= Given information =
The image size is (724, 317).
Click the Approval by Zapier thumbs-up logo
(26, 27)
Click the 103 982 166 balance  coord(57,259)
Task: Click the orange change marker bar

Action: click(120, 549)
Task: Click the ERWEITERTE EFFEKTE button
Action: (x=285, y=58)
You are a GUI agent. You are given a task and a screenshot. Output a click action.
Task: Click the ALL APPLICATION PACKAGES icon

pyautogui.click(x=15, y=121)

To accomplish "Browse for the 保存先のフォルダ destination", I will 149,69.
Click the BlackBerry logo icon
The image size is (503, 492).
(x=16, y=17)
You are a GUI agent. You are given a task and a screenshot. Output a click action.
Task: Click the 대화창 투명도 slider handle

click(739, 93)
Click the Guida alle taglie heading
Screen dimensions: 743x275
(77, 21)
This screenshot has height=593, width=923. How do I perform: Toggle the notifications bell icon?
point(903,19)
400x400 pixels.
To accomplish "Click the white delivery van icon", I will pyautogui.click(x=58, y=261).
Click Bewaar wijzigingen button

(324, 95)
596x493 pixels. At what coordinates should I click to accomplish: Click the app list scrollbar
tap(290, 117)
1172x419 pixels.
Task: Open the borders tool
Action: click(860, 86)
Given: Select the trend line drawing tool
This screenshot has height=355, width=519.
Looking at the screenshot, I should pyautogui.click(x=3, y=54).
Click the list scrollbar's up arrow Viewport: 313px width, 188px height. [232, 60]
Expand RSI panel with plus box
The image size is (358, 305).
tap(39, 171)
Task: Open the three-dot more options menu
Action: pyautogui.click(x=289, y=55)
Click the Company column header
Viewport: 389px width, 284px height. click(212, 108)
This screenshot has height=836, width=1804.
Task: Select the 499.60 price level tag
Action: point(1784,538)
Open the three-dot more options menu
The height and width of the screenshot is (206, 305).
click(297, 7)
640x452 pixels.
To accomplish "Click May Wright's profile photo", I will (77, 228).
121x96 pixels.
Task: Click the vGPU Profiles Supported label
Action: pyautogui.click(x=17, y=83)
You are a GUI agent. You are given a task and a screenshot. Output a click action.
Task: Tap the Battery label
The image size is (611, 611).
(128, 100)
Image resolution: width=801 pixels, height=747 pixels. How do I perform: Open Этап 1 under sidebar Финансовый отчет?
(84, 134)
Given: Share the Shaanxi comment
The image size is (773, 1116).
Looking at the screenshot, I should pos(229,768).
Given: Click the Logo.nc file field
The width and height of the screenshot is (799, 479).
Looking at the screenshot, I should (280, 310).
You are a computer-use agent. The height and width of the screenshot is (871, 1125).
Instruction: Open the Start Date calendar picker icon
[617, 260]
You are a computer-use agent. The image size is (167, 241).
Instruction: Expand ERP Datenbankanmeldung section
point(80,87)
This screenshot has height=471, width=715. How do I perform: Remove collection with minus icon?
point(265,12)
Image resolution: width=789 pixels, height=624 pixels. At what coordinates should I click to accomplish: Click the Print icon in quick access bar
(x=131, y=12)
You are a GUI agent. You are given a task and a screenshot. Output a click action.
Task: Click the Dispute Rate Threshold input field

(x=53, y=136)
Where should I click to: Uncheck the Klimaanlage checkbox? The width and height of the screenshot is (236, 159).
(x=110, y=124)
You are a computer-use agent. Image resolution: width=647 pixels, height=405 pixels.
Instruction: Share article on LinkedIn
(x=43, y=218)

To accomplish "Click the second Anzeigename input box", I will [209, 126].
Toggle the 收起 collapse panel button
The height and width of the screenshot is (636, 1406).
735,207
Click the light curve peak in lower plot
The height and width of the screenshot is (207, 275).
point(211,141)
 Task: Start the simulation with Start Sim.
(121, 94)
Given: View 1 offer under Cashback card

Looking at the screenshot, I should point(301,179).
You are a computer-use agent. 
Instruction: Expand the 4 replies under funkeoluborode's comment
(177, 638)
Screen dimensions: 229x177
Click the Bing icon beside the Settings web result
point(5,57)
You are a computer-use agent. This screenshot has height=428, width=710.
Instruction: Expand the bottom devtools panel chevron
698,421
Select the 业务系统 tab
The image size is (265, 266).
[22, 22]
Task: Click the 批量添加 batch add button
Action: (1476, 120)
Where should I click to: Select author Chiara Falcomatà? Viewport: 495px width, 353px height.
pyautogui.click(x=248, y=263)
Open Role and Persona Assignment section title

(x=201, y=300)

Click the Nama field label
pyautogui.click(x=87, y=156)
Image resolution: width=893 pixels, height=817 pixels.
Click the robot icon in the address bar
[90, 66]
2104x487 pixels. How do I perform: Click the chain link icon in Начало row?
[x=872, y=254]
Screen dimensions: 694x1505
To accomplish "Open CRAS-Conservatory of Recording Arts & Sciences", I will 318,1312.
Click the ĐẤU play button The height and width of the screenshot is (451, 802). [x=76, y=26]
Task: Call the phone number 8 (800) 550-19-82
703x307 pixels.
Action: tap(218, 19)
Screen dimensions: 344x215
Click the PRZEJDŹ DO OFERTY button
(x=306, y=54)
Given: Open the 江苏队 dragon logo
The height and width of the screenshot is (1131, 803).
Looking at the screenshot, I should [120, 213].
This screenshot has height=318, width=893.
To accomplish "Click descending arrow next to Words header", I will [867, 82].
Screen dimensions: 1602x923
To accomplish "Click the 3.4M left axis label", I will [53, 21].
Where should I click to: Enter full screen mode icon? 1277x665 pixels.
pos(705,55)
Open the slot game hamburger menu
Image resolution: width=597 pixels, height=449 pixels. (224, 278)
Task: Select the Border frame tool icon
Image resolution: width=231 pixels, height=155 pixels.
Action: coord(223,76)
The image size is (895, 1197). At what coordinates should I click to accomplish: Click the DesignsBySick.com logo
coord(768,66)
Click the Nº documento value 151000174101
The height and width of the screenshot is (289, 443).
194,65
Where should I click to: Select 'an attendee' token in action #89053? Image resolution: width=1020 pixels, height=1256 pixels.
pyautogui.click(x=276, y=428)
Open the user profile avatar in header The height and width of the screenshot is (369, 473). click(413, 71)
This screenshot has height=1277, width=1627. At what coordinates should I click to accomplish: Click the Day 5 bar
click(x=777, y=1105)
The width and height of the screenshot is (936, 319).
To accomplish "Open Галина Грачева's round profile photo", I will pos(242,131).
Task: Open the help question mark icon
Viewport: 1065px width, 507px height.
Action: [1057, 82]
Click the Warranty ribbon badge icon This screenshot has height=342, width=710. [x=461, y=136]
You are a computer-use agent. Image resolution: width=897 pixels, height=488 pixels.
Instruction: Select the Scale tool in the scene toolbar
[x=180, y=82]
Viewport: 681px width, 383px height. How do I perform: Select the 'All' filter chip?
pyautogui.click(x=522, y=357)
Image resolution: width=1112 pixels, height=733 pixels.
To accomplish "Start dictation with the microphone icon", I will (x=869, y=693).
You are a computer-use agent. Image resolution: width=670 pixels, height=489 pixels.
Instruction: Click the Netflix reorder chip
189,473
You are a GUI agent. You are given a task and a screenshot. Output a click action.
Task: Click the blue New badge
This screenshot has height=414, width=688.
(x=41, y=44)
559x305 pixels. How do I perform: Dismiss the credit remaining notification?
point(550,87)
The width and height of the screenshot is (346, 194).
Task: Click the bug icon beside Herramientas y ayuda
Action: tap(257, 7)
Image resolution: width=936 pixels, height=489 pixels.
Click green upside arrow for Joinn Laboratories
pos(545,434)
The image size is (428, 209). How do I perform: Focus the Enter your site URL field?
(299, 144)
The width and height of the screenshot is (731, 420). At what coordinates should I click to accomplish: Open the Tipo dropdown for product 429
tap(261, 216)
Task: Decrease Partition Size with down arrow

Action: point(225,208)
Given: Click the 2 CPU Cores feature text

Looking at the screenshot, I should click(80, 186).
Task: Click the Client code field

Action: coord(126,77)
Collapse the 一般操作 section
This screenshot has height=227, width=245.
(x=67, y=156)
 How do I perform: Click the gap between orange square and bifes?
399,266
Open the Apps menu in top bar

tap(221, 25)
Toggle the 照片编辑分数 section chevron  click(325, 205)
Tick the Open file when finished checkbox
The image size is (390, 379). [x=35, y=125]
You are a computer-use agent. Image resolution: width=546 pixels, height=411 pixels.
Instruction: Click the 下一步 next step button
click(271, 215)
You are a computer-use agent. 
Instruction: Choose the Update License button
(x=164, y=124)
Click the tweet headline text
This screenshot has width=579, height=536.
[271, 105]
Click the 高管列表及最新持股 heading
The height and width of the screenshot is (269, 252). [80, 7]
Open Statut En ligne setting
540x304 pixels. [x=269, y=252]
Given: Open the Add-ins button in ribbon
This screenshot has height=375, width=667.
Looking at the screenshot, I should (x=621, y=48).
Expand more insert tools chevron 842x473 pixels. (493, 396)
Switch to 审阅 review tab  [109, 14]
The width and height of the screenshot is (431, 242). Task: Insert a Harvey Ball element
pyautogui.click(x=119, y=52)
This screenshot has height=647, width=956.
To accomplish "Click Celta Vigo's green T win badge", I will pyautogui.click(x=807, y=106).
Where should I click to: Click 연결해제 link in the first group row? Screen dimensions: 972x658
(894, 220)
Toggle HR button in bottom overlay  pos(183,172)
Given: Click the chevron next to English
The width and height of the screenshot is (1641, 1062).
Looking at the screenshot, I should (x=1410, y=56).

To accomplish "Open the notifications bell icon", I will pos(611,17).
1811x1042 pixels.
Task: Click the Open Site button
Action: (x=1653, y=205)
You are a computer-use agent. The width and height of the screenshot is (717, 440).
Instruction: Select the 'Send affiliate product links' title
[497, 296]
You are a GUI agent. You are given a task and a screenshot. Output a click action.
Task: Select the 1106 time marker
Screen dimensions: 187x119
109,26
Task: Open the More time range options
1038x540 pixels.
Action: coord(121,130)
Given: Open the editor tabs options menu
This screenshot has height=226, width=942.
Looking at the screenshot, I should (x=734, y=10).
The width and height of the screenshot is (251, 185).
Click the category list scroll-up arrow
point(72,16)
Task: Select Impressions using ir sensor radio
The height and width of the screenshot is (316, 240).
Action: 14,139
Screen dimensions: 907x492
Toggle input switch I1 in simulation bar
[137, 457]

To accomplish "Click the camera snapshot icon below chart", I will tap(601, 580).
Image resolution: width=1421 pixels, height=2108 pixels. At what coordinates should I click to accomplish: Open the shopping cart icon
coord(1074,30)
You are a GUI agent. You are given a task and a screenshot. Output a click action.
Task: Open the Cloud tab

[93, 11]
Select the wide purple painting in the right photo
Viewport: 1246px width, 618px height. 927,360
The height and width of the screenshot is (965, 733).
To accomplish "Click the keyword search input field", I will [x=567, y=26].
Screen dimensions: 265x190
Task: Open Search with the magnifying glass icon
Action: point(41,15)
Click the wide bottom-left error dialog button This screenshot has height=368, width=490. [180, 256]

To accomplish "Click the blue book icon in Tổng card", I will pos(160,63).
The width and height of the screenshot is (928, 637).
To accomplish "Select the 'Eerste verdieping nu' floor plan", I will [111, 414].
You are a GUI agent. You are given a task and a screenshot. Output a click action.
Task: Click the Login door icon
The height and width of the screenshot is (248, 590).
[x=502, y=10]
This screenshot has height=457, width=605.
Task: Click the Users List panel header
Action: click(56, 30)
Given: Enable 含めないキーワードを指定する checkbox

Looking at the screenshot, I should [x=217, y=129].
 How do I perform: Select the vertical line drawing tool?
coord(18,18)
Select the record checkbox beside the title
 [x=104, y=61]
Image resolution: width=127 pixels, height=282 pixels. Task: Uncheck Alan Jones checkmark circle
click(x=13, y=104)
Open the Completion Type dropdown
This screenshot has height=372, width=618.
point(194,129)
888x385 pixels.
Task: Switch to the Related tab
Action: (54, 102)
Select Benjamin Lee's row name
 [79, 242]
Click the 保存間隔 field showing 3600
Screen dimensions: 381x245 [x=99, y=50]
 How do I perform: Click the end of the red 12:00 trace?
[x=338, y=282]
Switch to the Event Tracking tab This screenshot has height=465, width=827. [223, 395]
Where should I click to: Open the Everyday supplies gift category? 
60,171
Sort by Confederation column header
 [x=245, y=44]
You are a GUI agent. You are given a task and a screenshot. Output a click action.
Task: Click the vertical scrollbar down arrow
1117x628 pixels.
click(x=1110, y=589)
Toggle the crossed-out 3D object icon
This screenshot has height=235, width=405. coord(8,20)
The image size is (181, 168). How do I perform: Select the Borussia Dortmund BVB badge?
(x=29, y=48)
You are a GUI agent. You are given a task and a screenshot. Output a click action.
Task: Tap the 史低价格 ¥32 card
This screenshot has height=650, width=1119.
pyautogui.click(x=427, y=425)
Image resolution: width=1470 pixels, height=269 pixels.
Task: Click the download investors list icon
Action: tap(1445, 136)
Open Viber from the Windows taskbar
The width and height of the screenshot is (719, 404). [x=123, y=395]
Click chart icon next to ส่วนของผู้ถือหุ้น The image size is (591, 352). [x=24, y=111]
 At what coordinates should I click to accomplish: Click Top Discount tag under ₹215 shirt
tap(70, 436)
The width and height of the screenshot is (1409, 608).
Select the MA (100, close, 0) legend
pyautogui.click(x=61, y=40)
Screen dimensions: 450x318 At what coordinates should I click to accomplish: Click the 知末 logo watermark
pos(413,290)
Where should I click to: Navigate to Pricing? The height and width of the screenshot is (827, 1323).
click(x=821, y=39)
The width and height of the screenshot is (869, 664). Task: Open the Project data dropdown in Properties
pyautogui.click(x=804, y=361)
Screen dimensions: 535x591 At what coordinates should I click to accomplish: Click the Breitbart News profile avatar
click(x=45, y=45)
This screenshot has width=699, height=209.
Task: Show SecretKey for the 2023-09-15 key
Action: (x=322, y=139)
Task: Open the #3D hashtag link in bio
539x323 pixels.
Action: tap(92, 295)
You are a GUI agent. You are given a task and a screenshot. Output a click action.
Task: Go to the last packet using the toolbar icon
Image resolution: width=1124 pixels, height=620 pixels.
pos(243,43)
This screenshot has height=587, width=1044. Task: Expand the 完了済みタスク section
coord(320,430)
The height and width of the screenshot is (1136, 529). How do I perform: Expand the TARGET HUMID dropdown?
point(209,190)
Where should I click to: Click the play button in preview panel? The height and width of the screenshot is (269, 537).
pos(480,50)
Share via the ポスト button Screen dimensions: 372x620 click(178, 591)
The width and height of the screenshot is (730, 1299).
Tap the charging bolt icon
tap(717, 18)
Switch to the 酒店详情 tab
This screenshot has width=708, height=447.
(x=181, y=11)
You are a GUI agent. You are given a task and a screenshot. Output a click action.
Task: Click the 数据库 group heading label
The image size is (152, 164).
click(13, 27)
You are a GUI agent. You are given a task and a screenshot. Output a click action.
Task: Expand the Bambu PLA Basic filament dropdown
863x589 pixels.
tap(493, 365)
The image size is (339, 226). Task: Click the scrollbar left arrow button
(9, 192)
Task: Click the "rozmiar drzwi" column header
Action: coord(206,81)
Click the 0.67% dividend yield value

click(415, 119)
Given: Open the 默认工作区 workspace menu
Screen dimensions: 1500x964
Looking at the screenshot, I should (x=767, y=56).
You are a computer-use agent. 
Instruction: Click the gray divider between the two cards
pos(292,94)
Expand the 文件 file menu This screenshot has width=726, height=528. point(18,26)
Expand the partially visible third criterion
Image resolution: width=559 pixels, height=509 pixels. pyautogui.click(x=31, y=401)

= Assignment =
Among the lines above, repeat exactly those from the line with "Click the Guida alle taglie heading" to the line with "400x400 pixels.", counting both ends.

= Your response =
Click the Guida alle taglie heading
Screen dimensions: 743x275
(77, 21)
This screenshot has height=593, width=923. How do I perform: Toggle the notifications bell icon?
point(903,19)
400x400 pixels.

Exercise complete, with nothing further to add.